→ **Exercise objective**:
The line that contains "Where should I click to: Open" marks the start. Output it and all remaining lines exactly, through the final line of the listing.

→ **Data supplied**:
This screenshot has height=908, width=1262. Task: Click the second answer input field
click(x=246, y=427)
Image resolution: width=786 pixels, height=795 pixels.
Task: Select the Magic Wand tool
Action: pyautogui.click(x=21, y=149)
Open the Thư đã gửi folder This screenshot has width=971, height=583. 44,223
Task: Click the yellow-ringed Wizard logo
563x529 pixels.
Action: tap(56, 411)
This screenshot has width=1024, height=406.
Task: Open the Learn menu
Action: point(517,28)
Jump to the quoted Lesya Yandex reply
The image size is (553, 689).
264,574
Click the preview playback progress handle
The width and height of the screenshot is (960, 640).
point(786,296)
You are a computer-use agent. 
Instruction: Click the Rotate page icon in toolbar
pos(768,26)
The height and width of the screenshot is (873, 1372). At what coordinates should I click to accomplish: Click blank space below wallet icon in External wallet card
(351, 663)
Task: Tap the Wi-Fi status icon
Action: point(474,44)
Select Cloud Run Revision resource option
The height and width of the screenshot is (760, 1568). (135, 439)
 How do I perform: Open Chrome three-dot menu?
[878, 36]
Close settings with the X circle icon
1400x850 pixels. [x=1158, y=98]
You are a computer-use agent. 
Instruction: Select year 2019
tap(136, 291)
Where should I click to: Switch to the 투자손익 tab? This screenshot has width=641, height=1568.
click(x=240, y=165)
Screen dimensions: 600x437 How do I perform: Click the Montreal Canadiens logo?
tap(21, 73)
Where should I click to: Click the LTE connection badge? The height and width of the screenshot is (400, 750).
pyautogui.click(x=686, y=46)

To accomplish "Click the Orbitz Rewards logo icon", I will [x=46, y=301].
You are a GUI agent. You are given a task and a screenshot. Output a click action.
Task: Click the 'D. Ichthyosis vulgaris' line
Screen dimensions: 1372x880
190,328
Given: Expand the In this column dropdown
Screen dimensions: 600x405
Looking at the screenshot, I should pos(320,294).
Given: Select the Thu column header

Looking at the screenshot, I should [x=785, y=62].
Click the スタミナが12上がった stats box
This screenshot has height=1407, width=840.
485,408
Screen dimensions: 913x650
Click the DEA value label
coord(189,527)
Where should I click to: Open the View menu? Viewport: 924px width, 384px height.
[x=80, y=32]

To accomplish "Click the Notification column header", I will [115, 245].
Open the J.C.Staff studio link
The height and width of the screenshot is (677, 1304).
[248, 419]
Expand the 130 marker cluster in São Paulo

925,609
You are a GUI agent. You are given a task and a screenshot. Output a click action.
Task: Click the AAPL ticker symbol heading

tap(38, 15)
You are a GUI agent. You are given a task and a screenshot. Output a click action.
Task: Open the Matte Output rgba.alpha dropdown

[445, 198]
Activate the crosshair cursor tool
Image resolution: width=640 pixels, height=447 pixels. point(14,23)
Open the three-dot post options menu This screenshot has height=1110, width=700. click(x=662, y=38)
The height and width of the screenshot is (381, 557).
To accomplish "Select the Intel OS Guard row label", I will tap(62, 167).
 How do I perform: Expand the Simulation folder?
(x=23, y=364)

→ **Response area**:
Where should I click to: Open the View menu? Viewport: 924px width, 384px height.
[x=80, y=32]

To accomplish "Click the Notification column header", I will [115, 245].
Open the J.C.Staff studio link
The height and width of the screenshot is (677, 1304).
[248, 419]
Expand the 130 marker cluster in São Paulo

925,609
You are a GUI agent. You are given a task and a screenshot. Output a click action.
Task: Click the AAPL ticker symbol heading

tap(38, 15)
You are a GUI agent. You are given a task and a screenshot. Output a click action.
Task: Open the Matte Output rgba.alpha dropdown

[445, 198]
Activate the crosshair cursor tool
Image resolution: width=640 pixels, height=447 pixels. point(14,23)
Open the three-dot post options menu This screenshot has height=1110, width=700. click(x=662, y=38)
The height and width of the screenshot is (381, 557).
To accomplish "Select the Intel OS Guard row label", I will tap(62, 167).
 How do I perform: Expand the Simulation folder?
(x=23, y=364)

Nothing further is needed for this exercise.